The problem seems to be your "minus 10 bytes..." file. It still has the erroneousness "2027" hex. There's only one occurrence of this, it needs to be "0027" in hex. Then the adler32() matches the compressstring strData, 6 adler32. I used winrar's valid output to reencode the stream(lvl 6 compression), to ensure the adler32 matched.
But the 20F6 and 2039 hex bytes need to be spaces. Just the space in the 'middle' of the stream("2027"->"0027") needs to be a null. And, again, I'm not sure how this should be handled, as to me it appears inconsistent. The bytes around the space don't seem to signify any reason for that particular space to be converted to a null. Perhaps a raw Winsock connection would get the data properly.
You'll also need to change:
MsgBox decompressString(strData, 248)
To use the last 4 bytes of the gzip stream(which should have the &H20's also converted to nulls), instead of 248.
Last edited by FireXtol; May 2nd, 2010 at 11:14 PM.
The problem here is that response.txt was at some point handled with a regular text editor and/or copied in text mode to clipboard. This resulted in invalid data in the binary data. There is no point in correcting this manually, it will be better to get a new raw unmodified response data. In future it makes no sense to try guessing how to change &H20 -> &H00 now that we have a corrected the sample so that we can help.

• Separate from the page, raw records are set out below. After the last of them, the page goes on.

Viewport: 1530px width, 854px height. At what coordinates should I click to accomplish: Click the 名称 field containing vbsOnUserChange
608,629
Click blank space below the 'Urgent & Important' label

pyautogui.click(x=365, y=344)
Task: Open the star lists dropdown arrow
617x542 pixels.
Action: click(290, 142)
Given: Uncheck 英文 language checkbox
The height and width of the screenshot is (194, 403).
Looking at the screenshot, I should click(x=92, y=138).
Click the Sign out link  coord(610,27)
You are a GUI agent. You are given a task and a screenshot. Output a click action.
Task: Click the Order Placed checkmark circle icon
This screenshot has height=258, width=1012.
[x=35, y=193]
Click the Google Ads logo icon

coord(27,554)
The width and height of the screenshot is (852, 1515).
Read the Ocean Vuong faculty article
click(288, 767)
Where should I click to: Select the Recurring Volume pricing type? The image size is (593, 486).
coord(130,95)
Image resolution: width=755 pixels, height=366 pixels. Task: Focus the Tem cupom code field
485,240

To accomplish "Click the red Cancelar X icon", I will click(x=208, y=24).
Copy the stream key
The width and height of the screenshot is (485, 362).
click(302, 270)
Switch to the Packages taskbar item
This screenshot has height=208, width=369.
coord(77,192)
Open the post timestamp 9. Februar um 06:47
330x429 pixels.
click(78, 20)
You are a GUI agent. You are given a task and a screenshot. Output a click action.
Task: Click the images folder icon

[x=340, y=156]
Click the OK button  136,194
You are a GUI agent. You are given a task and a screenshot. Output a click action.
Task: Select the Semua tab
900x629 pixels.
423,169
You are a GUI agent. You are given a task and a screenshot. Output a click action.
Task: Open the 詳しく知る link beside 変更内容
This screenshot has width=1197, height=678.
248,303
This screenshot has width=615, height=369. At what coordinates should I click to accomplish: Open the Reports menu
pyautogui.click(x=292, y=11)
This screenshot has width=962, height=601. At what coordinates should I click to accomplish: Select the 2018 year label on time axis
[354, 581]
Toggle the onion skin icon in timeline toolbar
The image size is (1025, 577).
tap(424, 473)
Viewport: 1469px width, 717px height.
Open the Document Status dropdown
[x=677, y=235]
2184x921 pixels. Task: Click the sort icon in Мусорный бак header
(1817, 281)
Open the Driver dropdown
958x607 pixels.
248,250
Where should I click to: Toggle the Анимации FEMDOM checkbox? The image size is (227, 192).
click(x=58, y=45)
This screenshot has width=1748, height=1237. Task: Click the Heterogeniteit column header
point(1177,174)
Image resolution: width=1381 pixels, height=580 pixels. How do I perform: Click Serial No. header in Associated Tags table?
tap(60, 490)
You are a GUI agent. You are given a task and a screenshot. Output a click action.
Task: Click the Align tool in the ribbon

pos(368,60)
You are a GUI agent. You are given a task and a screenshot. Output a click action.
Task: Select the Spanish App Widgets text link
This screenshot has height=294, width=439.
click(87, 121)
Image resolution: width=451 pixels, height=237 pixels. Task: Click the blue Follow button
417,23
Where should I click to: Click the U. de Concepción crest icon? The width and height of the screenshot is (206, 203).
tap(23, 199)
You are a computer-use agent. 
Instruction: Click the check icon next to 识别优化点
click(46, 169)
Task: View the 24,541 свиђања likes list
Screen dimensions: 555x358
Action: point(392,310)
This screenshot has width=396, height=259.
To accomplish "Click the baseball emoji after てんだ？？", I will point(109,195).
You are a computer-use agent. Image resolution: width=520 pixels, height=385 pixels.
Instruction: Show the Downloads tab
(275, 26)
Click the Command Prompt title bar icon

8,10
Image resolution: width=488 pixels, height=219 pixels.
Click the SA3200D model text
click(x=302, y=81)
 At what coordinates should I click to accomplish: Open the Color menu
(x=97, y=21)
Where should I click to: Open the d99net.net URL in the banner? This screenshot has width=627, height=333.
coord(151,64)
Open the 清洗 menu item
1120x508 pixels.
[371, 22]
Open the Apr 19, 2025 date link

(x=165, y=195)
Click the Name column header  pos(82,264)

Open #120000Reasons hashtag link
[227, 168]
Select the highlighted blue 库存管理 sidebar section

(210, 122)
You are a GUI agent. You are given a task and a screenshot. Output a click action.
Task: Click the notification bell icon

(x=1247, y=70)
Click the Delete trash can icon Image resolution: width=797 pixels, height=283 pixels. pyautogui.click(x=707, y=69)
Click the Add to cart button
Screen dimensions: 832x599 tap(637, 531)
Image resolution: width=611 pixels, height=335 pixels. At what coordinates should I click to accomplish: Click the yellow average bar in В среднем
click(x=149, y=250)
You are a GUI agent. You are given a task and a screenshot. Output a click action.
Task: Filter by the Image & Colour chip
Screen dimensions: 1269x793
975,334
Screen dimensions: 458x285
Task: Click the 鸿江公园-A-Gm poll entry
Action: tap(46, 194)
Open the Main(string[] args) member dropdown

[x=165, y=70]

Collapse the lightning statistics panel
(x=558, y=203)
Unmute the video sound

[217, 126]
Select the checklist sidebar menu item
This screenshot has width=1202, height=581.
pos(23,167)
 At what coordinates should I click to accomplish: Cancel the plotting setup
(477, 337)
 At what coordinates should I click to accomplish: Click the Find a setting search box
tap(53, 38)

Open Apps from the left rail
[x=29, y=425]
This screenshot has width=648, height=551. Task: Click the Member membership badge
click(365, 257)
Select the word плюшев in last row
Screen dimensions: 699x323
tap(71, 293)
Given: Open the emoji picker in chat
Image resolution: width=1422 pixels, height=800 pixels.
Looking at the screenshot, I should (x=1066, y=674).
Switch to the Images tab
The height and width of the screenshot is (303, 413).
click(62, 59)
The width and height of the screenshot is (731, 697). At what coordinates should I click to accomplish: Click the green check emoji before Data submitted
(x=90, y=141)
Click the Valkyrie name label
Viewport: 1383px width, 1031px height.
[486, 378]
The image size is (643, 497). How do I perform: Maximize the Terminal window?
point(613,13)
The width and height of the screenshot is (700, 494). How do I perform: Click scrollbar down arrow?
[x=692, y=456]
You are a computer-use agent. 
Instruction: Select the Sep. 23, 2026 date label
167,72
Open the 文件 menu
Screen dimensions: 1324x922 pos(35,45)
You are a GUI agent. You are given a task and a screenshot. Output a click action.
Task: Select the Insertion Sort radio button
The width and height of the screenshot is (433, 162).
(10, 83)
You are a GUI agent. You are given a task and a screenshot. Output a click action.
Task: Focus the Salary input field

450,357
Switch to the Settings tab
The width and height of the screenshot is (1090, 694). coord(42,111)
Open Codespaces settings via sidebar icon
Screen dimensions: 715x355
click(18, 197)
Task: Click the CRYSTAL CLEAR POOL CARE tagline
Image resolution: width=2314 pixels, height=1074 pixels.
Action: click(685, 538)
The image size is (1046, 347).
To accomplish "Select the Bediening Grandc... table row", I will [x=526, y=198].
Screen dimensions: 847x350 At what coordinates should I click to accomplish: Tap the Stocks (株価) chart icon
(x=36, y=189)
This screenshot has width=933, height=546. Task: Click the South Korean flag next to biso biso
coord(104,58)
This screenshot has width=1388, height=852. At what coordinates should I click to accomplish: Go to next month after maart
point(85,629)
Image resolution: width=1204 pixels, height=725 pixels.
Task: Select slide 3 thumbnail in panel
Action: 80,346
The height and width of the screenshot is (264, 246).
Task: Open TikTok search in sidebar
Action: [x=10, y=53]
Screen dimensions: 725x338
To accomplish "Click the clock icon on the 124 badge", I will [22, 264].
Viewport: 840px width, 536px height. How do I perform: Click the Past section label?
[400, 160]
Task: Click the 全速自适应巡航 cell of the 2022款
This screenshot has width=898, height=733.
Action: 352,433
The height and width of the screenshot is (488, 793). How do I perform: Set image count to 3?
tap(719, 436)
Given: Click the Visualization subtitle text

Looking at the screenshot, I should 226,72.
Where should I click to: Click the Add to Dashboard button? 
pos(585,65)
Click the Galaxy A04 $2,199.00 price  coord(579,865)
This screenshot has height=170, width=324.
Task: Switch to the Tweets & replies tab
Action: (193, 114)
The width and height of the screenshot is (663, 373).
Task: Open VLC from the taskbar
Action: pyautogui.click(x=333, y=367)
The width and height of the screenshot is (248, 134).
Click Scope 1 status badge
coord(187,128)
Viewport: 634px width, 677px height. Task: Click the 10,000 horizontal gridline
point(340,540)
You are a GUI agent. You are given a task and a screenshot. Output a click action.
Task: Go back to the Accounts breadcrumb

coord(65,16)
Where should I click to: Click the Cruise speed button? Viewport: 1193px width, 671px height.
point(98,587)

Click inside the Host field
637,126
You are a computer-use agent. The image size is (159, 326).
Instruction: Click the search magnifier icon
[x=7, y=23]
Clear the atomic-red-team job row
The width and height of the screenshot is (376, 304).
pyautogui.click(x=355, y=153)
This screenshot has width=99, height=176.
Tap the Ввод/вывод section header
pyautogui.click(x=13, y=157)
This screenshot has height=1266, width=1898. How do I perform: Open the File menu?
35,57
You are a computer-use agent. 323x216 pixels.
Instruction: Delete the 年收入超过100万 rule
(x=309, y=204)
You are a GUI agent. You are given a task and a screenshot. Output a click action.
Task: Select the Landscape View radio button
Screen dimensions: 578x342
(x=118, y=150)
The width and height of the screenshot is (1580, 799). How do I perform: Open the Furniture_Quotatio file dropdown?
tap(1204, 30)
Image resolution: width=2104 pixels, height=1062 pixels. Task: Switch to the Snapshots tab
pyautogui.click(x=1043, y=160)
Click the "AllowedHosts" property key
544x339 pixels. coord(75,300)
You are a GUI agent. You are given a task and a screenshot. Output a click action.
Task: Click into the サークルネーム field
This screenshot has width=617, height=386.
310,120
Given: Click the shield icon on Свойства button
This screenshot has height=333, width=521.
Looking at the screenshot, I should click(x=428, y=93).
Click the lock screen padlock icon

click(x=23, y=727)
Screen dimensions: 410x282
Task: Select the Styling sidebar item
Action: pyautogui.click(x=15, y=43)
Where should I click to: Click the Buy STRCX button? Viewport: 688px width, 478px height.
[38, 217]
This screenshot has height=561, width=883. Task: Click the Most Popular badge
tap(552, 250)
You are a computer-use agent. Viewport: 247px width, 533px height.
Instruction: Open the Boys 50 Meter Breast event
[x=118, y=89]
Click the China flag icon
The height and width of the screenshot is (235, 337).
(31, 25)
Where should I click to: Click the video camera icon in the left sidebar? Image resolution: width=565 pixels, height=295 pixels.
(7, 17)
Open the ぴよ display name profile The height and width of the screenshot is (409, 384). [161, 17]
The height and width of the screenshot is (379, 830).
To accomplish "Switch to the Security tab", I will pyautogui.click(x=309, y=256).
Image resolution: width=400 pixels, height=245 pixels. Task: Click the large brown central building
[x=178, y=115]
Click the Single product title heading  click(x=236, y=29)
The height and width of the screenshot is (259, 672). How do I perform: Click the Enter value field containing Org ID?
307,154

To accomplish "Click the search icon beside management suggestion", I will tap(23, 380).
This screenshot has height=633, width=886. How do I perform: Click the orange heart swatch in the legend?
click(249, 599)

Anyway, here is a more complete project that uses GZIP.DLL to do the decompression. I have corrected the response.txt – also note that I'm filling the string as a direct byte copy via byte array file read, if you get the HTTP response as a string in VB it may be better to change that to byte array to reduce unnecessary data conversion (ANSI <-> Unicode).
WARNING! This attachment contains GZIP.DLL – this means you download and execute the code of that library at your own risk. My own antivirus didn't say anything about it, but it is a random download off the web. I'm only providing it here as a convenience.
FireXtol, sorry I wasted your time with the invalid data in the response.txt file. I wasn't aware that copying the data to a text file would corrupt it
It expects binary data. You're apparently providing a regular VB6 string that holds binary data as characters (= most often 1 byte becomes one character ie. 2 bytes, but varies depending on locale).